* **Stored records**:

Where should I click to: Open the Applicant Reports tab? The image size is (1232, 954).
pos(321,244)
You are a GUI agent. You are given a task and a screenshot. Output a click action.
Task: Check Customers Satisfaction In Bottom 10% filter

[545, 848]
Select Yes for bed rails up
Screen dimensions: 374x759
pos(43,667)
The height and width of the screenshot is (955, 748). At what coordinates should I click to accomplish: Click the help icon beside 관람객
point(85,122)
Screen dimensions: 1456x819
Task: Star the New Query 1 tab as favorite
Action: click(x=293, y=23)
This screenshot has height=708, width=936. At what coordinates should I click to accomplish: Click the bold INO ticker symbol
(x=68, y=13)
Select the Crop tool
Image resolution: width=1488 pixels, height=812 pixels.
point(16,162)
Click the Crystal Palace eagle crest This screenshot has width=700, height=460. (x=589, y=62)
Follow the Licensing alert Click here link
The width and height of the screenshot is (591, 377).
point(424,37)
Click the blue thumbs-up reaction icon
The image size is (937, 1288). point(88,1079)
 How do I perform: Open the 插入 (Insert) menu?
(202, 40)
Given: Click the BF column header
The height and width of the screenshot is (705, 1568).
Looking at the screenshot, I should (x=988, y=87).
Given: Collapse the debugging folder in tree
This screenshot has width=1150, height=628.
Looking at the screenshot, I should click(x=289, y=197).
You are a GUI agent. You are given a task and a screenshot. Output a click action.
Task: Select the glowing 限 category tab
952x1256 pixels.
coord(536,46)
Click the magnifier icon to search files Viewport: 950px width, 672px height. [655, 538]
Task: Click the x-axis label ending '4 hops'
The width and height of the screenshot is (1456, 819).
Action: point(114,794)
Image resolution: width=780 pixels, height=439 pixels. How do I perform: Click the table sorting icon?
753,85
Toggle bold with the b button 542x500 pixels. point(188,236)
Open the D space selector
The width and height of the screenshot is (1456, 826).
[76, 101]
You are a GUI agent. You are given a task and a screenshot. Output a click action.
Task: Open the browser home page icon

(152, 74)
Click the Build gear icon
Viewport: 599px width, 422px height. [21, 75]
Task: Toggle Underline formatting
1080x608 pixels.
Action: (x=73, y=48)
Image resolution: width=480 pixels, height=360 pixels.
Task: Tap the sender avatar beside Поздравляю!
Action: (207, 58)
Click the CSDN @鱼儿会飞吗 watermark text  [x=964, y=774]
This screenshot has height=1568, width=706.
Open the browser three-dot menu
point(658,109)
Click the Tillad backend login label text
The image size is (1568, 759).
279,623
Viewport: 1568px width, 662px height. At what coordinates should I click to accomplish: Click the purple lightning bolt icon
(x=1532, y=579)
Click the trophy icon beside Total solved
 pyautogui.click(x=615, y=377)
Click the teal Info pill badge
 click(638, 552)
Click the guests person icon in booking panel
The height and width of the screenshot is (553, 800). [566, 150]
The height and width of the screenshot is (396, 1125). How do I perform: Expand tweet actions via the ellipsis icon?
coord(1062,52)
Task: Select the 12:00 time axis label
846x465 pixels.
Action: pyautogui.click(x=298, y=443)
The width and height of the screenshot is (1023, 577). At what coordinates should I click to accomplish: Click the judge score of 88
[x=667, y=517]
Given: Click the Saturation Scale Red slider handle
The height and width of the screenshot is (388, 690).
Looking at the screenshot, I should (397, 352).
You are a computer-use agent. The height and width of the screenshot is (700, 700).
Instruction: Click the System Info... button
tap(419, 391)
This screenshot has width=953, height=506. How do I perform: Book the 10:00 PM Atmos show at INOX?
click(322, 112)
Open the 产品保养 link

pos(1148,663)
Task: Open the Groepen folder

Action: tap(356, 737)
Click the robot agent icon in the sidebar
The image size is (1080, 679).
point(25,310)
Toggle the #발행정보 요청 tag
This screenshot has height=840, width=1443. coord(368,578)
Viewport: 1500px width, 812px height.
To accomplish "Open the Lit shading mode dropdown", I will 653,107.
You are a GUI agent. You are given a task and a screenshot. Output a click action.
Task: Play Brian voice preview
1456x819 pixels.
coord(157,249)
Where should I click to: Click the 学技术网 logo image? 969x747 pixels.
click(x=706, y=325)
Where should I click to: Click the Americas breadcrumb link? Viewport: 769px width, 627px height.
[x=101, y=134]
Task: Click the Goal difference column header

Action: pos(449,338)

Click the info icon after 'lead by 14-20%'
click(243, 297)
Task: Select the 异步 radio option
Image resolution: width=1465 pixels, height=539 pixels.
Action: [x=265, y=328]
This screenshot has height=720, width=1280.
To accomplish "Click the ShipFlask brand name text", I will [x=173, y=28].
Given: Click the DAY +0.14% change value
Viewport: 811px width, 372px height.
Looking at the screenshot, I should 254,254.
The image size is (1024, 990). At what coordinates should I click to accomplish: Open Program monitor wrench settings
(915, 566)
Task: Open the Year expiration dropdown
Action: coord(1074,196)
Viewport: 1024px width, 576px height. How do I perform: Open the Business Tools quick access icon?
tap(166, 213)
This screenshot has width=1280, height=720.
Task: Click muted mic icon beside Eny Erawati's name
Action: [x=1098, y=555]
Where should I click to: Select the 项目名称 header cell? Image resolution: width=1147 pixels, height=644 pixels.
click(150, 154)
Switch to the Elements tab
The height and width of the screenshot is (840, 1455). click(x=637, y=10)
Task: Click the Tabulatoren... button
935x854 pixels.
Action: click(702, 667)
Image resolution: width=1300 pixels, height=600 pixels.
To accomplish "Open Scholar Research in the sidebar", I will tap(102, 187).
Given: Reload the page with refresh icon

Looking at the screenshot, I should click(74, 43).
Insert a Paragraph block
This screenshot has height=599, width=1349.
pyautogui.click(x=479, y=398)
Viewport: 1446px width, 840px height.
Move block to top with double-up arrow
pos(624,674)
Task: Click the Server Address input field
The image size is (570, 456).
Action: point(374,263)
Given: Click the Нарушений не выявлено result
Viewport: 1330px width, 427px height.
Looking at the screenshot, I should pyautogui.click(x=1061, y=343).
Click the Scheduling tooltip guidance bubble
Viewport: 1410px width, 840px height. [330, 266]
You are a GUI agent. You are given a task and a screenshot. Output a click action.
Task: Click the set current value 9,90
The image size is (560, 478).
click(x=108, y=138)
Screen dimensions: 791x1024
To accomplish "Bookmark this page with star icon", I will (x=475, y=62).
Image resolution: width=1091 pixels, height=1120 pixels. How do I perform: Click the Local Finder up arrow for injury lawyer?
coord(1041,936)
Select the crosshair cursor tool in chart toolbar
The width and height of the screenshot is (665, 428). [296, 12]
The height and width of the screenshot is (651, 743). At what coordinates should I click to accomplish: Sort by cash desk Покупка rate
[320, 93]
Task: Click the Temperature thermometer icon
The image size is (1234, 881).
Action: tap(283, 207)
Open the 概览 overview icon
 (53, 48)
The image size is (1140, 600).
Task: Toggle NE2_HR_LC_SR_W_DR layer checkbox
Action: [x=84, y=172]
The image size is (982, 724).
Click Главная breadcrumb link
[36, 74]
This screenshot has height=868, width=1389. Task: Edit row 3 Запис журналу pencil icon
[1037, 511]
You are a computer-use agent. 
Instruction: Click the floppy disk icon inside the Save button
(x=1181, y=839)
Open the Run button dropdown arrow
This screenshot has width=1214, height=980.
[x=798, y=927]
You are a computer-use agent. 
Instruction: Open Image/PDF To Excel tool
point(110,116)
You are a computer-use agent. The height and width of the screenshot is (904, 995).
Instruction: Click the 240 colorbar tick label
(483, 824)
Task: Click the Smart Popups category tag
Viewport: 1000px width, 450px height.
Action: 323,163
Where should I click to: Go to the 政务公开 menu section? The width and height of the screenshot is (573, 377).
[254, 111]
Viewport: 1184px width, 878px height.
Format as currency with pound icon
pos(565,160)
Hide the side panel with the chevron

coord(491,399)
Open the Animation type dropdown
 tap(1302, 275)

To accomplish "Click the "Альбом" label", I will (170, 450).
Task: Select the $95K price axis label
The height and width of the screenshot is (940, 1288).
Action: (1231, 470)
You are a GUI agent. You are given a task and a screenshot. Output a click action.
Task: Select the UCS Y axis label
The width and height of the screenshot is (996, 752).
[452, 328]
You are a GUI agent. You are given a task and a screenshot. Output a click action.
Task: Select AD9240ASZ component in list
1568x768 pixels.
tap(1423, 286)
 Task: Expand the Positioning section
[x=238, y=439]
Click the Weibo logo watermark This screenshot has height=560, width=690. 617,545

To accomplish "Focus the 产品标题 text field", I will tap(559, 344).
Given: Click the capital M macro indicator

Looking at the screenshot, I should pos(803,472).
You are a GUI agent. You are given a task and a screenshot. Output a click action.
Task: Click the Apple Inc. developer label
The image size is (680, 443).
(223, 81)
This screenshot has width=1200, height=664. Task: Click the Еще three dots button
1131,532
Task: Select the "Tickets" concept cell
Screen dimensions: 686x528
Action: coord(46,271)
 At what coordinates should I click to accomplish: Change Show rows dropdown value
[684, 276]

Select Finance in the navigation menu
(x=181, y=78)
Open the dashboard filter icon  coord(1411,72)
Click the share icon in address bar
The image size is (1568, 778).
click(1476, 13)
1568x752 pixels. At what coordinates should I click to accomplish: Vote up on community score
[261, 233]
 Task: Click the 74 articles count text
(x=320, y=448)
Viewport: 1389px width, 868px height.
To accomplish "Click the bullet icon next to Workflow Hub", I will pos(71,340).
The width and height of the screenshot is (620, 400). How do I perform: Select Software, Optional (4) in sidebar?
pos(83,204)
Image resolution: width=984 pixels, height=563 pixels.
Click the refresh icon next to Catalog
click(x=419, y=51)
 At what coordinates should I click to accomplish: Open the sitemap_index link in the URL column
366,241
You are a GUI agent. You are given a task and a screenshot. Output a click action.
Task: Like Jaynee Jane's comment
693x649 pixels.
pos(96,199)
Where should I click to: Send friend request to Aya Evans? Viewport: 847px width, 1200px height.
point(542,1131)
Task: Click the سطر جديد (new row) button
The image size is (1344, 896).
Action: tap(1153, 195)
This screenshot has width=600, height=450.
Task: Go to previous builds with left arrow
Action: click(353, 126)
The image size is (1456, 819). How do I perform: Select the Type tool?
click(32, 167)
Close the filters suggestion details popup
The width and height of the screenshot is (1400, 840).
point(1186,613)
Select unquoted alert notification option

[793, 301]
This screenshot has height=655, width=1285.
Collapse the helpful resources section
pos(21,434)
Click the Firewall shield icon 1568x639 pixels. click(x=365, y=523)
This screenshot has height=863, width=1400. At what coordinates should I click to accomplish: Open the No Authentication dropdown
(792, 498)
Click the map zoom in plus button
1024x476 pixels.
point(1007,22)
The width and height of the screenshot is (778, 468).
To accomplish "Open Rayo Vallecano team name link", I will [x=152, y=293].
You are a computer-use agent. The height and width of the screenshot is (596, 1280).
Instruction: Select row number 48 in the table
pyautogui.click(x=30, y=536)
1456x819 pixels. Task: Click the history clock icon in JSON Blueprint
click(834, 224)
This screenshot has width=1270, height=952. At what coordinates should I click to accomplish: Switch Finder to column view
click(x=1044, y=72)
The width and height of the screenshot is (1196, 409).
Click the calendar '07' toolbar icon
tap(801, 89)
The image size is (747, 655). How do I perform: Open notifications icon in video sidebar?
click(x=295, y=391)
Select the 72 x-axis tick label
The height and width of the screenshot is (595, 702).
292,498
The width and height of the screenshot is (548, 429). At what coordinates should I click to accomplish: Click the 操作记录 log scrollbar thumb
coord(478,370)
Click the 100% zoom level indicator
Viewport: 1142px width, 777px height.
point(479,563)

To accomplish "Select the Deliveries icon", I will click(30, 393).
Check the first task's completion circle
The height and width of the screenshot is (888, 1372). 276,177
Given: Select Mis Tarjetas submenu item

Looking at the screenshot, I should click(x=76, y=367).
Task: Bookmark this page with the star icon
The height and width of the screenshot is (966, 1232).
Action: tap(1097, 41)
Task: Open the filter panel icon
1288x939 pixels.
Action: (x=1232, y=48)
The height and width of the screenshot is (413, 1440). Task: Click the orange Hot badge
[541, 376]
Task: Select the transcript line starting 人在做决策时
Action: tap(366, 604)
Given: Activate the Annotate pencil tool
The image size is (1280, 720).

* **CHALLENGE**: Copy the lines from the one containing "will (170, 450)." to the one containing "(x=181, y=78)", both included, reproducing each without alteration.

* **WRITTEN RESPONSE**:
To accomplish "Click the "Альбом" label", I will (170, 450).
Task: Select the $95K price axis label
The height and width of the screenshot is (940, 1288).
Action: (1231, 470)
You are a GUI agent. You are given a task and a screenshot. Output a click action.
Task: Select the UCS Y axis label
The width and height of the screenshot is (996, 752).
[452, 328]
You are a GUI agent. You are given a task and a screenshot. Output a click action.
Task: Select AD9240ASZ component in list
1568x768 pixels.
tap(1423, 286)
 Task: Expand the Positioning section
[x=238, y=439]
Click the Weibo logo watermark This screenshot has height=560, width=690. 617,545

To accomplish "Focus the 产品标题 text field", I will tap(559, 344).
Given: Click the capital M macro indicator

Looking at the screenshot, I should pos(803,472).
You are a GUI agent. You are given a task and a screenshot. Output a click action.
Task: Click the Apple Inc. developer label
The image size is (680, 443).
(223, 81)
This screenshot has width=1200, height=664. Task: Click the Еще three dots button
1131,532
Task: Select the "Tickets" concept cell
Screen dimensions: 686x528
Action: coord(46,271)
 At what coordinates should I click to accomplish: Change Show rows dropdown value
[684, 276]

Select Finance in the navigation menu
(x=181, y=78)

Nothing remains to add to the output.